● Exercise brief
Transcribe the lines verbatim, starting at the line that contains "672x420 pixels. At" and ending with the final line.

++++

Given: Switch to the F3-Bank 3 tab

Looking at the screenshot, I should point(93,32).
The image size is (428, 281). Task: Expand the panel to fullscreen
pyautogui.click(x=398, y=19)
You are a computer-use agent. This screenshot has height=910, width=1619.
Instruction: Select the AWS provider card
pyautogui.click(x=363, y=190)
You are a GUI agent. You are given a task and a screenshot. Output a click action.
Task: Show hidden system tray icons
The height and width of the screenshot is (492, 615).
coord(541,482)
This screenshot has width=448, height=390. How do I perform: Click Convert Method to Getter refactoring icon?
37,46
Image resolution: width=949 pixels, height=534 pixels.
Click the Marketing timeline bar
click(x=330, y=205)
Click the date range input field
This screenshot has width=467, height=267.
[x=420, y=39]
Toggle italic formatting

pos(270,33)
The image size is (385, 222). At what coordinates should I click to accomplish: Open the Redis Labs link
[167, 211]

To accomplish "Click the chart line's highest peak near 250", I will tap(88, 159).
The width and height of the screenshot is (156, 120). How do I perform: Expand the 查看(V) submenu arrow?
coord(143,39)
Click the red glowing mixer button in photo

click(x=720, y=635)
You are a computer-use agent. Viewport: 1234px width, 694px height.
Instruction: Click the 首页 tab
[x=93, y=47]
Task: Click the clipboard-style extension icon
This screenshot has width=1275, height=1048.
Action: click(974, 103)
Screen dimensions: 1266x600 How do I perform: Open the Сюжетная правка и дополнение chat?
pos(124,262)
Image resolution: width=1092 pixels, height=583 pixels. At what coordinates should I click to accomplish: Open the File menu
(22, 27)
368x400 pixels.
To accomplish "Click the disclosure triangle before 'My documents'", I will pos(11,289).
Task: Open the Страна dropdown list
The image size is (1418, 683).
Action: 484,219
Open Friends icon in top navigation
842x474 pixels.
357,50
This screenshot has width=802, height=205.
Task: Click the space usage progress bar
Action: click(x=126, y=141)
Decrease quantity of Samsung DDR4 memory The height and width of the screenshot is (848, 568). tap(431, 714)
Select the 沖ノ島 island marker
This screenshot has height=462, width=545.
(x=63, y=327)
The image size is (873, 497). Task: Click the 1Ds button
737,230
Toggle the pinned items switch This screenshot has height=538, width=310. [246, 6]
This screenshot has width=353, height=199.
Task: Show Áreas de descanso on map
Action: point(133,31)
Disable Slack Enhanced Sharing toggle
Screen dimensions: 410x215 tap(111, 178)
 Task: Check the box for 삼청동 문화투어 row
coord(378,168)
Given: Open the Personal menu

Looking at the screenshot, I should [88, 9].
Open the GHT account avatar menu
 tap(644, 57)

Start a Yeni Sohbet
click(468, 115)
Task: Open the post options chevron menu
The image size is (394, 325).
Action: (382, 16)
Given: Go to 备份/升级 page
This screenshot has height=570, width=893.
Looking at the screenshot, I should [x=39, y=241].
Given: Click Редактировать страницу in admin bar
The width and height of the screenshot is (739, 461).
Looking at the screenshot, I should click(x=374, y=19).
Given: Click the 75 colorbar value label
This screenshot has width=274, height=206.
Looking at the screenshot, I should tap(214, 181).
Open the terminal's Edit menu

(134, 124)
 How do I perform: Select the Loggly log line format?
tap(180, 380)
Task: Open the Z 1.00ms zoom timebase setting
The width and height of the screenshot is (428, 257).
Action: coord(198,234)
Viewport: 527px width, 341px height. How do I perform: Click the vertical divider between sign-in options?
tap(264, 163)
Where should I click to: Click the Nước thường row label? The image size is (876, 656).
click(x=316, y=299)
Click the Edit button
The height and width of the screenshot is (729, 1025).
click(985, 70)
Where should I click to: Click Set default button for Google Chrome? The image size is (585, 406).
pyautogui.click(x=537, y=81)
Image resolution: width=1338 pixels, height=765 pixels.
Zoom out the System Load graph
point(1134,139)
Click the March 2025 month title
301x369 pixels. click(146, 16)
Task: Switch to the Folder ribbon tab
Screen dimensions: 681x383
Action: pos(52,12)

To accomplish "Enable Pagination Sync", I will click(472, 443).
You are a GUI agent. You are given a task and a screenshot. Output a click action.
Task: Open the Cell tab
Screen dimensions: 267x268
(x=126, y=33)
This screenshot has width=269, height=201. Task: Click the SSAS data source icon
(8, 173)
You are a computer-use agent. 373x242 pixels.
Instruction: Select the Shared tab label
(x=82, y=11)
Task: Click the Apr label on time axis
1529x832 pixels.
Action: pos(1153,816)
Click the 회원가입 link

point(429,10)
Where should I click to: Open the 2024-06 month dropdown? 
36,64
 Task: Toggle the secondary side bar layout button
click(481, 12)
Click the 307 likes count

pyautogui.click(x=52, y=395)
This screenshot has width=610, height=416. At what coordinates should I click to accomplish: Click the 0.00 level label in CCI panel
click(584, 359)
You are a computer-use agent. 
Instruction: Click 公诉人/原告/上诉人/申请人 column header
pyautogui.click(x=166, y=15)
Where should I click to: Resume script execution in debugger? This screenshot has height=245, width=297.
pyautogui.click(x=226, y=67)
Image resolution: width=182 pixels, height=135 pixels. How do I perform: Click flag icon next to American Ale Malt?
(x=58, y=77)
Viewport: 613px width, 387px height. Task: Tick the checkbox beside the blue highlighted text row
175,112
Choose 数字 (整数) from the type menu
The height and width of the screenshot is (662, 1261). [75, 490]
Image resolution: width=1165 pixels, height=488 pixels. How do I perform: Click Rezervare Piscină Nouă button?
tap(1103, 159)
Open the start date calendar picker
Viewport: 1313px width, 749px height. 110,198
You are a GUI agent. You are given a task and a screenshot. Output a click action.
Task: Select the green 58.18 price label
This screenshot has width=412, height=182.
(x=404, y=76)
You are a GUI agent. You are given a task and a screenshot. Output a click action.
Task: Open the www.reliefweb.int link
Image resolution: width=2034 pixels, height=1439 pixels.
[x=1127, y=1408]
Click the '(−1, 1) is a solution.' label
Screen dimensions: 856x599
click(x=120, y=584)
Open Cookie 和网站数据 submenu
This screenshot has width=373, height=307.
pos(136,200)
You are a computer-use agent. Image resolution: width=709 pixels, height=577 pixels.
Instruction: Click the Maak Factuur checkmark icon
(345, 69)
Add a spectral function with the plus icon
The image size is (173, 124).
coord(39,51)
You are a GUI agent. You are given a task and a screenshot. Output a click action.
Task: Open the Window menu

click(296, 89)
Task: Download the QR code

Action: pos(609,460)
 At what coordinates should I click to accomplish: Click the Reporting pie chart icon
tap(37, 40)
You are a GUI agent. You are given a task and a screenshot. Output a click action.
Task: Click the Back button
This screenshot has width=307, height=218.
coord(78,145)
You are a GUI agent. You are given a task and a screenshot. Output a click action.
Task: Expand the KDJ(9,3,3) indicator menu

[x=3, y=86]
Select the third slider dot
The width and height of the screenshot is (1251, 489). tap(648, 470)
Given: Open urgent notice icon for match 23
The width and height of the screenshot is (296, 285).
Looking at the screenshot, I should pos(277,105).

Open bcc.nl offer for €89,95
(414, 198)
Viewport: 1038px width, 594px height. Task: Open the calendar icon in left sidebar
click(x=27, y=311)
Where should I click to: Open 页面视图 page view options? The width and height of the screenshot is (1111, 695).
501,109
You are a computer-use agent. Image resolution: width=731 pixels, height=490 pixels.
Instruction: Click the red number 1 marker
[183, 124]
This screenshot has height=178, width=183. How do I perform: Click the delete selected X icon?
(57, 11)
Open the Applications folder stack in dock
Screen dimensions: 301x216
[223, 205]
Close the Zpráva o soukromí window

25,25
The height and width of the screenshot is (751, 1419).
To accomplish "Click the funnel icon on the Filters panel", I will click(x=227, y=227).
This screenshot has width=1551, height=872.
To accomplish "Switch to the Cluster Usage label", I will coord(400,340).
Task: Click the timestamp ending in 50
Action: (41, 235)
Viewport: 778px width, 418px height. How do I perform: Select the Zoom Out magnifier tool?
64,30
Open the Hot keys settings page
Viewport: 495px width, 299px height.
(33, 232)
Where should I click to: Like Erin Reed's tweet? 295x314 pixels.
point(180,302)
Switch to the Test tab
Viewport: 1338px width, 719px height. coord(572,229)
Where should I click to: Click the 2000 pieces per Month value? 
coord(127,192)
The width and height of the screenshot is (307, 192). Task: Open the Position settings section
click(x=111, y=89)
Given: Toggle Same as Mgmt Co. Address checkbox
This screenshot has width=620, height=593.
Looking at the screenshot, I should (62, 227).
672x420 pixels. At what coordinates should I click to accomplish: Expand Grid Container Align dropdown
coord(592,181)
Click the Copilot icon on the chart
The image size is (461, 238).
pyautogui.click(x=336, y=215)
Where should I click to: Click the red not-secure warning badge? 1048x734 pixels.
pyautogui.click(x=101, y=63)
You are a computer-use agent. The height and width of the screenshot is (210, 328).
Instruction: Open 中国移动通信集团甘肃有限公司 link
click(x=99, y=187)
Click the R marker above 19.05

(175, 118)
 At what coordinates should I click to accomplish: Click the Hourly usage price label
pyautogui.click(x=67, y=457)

++++

● Reply to the exercise
672x420 pixels. At what coordinates should I click to accomplish: Expand Grid Container Align dropdown
coord(592,181)
Click the Copilot icon on the chart
The image size is (461, 238).
pyautogui.click(x=336, y=215)
Where should I click to: Click the red not-secure warning badge? 1048x734 pixels.
pyautogui.click(x=101, y=63)
You are a computer-use agent. The height and width of the screenshot is (210, 328).
Instruction: Open 中国移动通信集团甘肃有限公司 link
click(x=99, y=187)
Click the R marker above 19.05

(175, 118)
 At what coordinates should I click to accomplish: Click the Hourly usage price label
pyautogui.click(x=67, y=457)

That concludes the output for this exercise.